*** Block opens ***

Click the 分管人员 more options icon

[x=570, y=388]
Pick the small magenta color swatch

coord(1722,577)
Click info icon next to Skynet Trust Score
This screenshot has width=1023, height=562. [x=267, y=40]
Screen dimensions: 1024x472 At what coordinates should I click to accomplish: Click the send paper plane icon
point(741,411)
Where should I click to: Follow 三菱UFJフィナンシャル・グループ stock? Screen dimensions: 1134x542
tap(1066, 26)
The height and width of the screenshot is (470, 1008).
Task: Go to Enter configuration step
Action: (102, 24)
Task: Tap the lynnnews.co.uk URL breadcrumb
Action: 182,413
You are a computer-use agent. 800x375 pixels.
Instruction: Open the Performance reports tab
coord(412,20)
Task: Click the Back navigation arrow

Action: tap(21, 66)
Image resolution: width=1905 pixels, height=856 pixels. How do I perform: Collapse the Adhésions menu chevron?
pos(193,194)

*** Block closes ***

■ **Directions**
Beginning at the line with "Instruction: Open the Performance reports tab" and ending at the last line of the entries, print every line exactly.

■ **Written reply**
Instruction: Open the Performance reports tab
coord(412,20)
Task: Click the Back navigation arrow

Action: tap(21, 66)
Image resolution: width=1905 pixels, height=856 pixels. How do I perform: Collapse the Adhésions menu chevron?
pos(193,194)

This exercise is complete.